Youssef and Sonya Ghanem’s son John was pronounced dead on July 13 after staff at Bankstown-Lidcombe Hospital inadvertently administered the baby with nitrous oxide instead of oxygen shortly after birth, leaving the couple “shocked” and devastated.
Yet, according to a report in The Sydney Morning Herald, the stress and anguish the Ghanems are feeling may not be enough to warrant them being awarded financial damages.
Under Australian law, the paper reports, the parents of children who die as a result of negligence can only receive compensation if they are able prove they suffered a recognised psychiatric illness as a result of the death.
However, there is reportedly nothing to prevent the NSW state government from voluntarily issuing compensation if it deems it to be appropriate, something that is reportedly under consideration.

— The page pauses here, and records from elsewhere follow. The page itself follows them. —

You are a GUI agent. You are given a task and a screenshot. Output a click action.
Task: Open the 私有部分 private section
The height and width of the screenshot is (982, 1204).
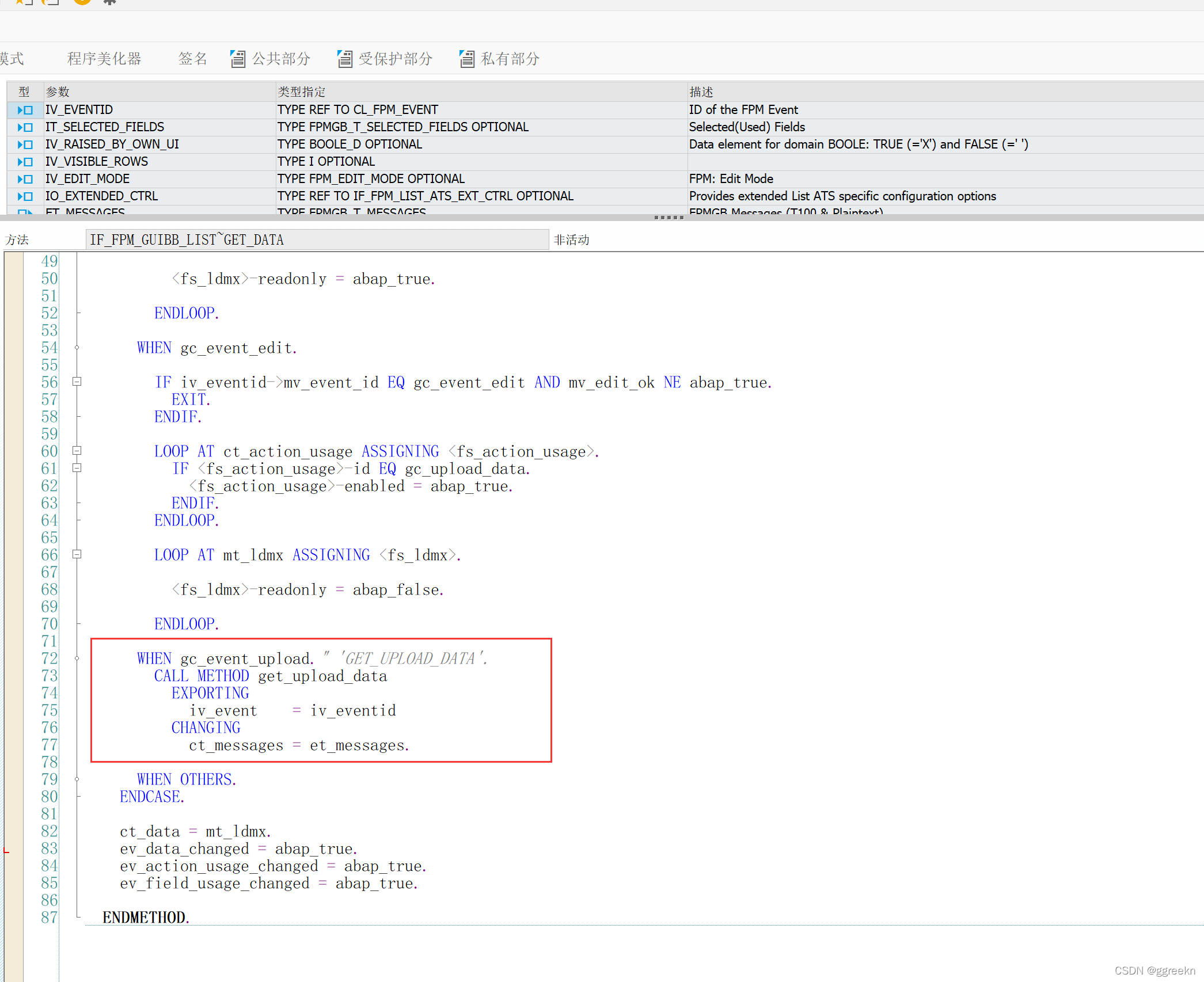pos(510,59)
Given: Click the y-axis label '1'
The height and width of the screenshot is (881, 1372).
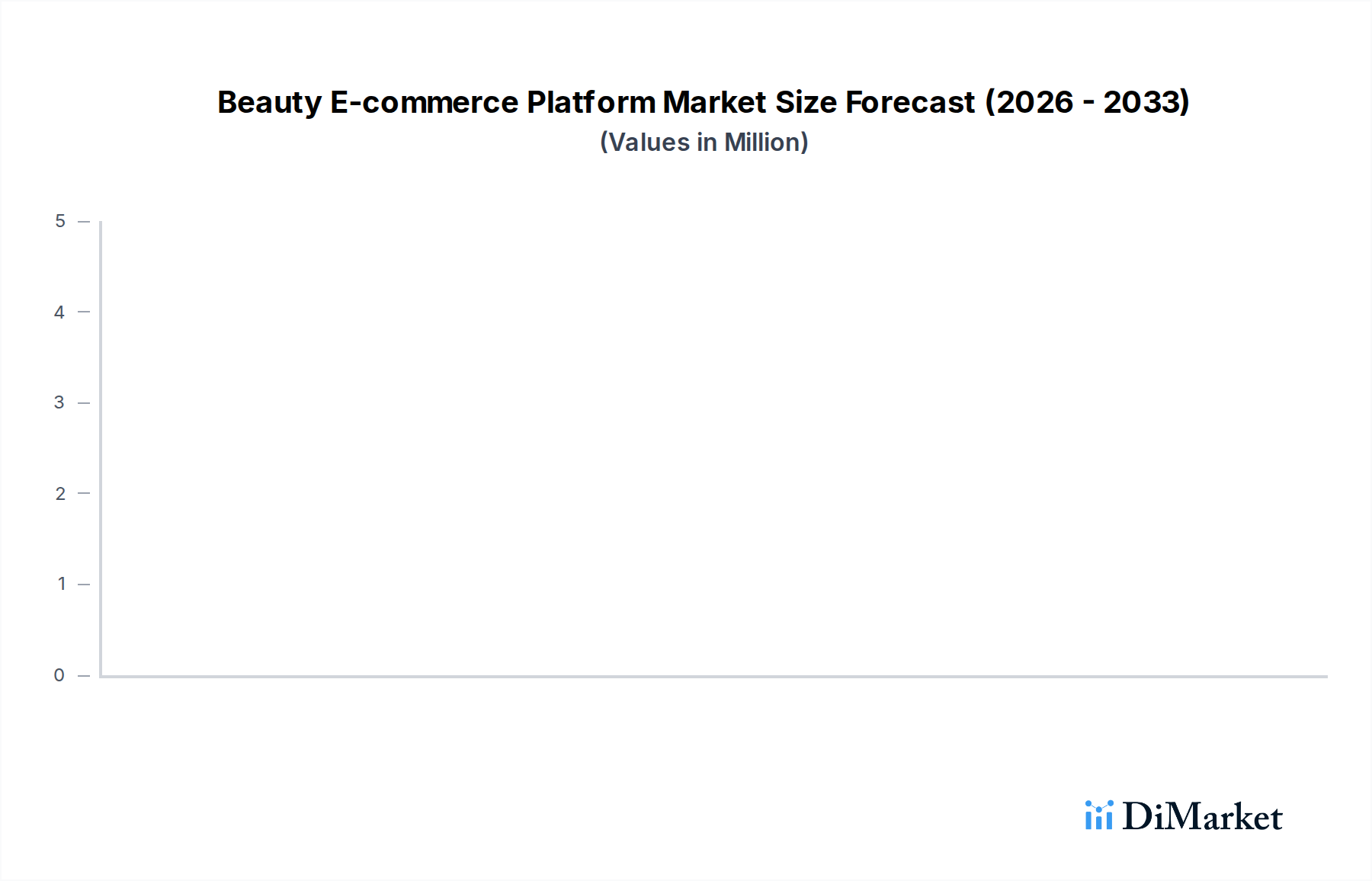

According to The Sydney Morning Herald, Health Minister Skinner said the incident was a “complex and highly sensitive legal matter” and that South Western Sydney Local Health District would “consider how best to continue to provide support to both families in the future, including the provision of monetary payments”.
Sonya Ghanem told Nine News yesterday that she is still haunted by her son’s tragic death.
“I have his clothes ready, I come home and look at his room (but there is) no baby,” she told Nine News.